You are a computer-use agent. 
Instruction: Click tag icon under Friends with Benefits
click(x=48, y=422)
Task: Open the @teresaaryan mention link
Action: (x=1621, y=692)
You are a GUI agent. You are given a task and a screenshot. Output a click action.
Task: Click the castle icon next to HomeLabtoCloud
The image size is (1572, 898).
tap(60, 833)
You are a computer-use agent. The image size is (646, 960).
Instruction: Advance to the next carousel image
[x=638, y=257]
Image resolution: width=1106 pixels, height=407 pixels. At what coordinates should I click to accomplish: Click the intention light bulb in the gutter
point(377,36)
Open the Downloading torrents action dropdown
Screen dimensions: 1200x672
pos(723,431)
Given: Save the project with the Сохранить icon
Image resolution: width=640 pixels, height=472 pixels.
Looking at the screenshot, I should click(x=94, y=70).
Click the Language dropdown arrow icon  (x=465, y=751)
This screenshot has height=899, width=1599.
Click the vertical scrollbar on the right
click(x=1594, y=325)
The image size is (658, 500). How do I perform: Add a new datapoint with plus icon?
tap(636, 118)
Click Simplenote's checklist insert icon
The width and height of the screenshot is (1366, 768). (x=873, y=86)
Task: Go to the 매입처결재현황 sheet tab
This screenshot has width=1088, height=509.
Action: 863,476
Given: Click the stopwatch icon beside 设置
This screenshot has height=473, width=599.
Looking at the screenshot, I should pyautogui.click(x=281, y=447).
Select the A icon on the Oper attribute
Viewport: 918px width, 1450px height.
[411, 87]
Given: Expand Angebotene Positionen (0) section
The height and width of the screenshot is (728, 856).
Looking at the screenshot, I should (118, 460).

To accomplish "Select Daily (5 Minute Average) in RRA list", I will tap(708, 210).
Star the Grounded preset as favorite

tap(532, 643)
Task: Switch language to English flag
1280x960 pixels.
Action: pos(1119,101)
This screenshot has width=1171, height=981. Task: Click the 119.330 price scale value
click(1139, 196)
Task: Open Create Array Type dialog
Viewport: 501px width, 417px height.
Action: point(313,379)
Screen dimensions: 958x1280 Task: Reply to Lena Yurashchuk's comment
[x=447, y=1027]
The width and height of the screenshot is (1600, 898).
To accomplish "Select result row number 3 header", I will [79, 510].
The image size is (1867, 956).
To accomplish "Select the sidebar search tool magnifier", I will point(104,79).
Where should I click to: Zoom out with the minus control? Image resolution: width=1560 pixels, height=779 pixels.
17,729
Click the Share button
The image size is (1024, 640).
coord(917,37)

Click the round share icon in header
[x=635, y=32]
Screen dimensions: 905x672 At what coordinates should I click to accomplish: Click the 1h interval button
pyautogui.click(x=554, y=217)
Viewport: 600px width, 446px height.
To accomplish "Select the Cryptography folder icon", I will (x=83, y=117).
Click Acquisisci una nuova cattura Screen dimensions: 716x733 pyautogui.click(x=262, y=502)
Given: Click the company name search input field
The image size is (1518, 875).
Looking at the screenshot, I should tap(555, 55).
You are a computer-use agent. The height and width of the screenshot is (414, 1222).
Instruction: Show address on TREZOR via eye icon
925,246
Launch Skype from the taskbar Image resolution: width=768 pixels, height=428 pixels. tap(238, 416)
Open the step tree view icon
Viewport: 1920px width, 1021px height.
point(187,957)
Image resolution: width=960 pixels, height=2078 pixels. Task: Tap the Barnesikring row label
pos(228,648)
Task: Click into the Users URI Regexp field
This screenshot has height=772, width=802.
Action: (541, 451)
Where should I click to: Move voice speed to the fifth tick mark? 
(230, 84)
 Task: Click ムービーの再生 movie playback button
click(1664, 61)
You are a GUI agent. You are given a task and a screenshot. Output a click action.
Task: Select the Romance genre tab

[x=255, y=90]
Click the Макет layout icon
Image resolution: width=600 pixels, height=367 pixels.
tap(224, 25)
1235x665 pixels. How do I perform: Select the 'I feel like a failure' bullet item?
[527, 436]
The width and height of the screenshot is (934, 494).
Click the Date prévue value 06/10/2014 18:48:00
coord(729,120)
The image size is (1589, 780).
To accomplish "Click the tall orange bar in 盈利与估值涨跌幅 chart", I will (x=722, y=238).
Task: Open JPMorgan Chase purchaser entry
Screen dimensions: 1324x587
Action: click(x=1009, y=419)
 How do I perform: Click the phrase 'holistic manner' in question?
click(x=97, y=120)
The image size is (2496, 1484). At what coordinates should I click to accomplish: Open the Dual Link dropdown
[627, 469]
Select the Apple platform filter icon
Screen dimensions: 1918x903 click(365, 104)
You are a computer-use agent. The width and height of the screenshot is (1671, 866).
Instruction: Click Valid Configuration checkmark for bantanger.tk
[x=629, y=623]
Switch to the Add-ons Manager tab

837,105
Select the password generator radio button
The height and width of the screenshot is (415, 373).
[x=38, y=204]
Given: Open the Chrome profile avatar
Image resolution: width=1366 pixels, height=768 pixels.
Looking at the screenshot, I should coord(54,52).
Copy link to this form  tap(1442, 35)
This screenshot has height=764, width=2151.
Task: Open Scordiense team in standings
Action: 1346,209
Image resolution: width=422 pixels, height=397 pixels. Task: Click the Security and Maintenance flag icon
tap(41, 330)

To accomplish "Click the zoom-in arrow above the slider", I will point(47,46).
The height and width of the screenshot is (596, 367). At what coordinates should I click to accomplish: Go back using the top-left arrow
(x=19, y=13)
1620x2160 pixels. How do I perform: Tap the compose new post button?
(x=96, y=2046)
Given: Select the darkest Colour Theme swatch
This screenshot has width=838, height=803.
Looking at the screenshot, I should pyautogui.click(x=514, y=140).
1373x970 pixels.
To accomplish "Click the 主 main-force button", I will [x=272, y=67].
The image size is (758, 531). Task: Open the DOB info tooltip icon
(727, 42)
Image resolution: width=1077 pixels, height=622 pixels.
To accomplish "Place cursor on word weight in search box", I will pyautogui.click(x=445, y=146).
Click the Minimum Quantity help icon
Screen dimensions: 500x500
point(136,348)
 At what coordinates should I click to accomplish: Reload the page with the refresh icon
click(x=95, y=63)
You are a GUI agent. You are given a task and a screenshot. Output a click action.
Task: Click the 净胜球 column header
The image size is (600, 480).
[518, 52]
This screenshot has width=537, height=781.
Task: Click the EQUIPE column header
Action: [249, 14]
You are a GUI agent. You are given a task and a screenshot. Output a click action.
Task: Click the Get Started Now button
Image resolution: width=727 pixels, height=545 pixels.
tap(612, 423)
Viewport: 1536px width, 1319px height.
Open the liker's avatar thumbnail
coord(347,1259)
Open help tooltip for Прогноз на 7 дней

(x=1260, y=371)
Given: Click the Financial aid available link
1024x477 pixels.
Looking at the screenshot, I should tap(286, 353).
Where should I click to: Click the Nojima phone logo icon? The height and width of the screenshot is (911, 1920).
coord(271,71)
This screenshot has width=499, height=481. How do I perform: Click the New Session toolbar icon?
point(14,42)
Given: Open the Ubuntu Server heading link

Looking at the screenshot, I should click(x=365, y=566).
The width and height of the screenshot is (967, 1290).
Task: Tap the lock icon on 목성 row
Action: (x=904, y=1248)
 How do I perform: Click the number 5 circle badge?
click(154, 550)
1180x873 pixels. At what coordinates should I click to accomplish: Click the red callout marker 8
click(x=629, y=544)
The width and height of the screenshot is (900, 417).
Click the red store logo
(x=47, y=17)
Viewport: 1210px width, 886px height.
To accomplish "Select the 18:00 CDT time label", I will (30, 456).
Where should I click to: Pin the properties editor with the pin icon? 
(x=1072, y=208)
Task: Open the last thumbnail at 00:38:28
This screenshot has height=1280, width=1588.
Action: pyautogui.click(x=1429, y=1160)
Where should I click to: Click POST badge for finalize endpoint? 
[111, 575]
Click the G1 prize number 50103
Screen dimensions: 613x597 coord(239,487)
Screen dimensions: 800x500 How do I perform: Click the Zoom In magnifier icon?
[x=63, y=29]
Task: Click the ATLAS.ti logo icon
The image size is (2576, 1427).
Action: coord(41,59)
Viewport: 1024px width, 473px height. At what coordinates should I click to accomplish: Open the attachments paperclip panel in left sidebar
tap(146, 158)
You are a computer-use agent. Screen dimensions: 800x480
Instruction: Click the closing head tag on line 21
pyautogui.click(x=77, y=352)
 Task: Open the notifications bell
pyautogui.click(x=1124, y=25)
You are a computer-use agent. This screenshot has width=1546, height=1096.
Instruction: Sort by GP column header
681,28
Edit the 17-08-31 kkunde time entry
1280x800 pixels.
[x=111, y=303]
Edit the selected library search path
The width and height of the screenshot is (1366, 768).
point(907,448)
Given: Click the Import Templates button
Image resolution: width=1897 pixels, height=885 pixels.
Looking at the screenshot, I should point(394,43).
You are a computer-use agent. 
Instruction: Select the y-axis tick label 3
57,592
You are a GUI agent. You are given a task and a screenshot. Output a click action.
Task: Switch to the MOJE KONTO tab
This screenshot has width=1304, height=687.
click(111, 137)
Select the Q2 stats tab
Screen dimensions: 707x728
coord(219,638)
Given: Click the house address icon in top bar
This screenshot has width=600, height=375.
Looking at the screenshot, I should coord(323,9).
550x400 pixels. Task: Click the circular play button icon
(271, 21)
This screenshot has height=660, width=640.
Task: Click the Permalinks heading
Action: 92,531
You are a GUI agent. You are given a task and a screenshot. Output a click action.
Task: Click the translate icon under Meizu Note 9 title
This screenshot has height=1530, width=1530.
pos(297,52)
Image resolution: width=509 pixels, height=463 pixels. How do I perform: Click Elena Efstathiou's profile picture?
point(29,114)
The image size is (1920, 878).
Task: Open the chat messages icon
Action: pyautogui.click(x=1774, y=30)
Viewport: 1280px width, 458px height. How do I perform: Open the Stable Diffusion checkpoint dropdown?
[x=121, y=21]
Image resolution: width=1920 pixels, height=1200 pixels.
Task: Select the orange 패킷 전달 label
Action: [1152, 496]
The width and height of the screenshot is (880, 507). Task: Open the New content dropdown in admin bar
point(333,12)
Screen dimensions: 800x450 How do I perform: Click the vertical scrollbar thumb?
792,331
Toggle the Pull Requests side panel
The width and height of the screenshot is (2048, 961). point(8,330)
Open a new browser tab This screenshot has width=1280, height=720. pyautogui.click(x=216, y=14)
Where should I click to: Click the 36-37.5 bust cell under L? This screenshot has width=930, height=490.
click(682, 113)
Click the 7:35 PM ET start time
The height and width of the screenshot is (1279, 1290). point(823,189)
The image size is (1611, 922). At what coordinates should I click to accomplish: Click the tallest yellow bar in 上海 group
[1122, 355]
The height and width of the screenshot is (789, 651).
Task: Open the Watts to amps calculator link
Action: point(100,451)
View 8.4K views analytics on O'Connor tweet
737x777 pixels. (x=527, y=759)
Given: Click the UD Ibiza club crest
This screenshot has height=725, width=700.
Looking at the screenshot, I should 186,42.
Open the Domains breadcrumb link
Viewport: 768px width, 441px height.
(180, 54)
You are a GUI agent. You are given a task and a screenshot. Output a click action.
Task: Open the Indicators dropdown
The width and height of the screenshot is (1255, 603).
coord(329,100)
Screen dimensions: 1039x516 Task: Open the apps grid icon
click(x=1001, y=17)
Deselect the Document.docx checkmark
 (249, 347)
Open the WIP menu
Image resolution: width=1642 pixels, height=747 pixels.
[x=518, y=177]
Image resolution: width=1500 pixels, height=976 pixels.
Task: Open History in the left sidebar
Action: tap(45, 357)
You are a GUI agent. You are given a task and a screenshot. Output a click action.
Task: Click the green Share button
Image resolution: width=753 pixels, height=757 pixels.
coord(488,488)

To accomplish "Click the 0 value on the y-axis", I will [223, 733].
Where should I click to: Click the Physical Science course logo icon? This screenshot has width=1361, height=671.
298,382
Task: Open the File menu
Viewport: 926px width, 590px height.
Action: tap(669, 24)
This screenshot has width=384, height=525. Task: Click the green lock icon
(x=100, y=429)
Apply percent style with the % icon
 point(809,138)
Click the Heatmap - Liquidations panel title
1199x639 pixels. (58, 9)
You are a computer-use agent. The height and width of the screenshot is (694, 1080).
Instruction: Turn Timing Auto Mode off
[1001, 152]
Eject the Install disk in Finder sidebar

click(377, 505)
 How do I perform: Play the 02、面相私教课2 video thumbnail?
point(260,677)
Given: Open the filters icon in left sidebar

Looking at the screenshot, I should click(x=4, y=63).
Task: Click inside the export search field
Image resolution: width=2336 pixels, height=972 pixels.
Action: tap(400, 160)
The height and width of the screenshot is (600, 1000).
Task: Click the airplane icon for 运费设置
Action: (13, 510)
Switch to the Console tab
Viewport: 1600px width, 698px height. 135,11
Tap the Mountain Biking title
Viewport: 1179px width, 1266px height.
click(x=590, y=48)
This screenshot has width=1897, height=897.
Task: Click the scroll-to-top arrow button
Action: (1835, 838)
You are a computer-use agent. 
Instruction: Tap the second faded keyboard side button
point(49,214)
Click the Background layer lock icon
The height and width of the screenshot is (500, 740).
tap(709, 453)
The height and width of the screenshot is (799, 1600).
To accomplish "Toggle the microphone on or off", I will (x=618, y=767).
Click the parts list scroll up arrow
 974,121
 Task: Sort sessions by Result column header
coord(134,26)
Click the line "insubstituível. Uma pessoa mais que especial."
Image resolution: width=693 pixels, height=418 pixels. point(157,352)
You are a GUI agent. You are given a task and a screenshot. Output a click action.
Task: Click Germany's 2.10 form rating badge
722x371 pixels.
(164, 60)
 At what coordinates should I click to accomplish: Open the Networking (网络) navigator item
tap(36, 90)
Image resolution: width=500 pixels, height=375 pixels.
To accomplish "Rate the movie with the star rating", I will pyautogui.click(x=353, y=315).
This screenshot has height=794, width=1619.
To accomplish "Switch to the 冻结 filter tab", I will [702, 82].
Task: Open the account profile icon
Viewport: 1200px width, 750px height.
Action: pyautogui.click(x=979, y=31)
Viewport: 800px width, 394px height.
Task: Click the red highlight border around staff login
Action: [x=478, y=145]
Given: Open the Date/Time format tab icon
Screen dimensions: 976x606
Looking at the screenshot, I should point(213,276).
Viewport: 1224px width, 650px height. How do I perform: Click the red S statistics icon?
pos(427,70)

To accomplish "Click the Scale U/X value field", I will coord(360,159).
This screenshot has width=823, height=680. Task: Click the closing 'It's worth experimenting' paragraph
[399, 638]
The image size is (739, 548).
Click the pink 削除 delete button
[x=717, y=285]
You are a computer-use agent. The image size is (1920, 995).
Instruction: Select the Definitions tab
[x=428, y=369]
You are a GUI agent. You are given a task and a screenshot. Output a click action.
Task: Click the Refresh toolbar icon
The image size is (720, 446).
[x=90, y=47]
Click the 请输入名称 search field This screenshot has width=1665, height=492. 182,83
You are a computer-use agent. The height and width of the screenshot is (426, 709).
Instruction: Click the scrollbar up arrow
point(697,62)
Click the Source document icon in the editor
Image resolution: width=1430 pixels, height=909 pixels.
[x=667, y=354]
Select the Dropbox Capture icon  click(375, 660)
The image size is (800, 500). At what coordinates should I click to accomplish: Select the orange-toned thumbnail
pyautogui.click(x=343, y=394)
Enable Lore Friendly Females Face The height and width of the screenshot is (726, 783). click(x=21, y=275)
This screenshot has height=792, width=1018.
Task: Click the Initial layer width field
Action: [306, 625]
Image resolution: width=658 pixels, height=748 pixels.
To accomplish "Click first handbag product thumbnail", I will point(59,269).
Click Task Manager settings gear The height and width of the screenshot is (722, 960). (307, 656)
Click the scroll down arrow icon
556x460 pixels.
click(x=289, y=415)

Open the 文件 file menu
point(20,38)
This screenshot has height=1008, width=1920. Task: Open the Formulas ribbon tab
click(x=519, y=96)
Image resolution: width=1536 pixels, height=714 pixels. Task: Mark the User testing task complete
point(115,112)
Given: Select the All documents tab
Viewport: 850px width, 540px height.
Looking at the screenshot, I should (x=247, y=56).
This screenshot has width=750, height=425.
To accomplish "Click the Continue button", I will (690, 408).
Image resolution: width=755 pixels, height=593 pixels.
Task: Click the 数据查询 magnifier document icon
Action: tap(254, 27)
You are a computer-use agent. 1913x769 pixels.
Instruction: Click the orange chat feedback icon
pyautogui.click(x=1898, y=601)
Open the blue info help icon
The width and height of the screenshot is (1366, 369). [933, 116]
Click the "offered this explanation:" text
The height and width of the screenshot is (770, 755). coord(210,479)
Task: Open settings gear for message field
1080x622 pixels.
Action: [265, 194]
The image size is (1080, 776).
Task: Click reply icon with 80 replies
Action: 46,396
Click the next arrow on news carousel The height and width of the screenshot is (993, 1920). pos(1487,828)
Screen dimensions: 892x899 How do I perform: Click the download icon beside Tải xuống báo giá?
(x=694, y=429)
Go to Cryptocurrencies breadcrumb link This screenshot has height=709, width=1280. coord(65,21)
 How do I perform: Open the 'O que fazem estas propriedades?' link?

== WHAT THIS TASK INVOLVES ==
Every line in the data that holds the string "rating" should be copied.

== FINISHED EXERCISE ==
Task: Click Germany's 2.10 form rating badge
To accomplish "Rate the movie with the star rating", I will pyautogui.click(x=353, y=315).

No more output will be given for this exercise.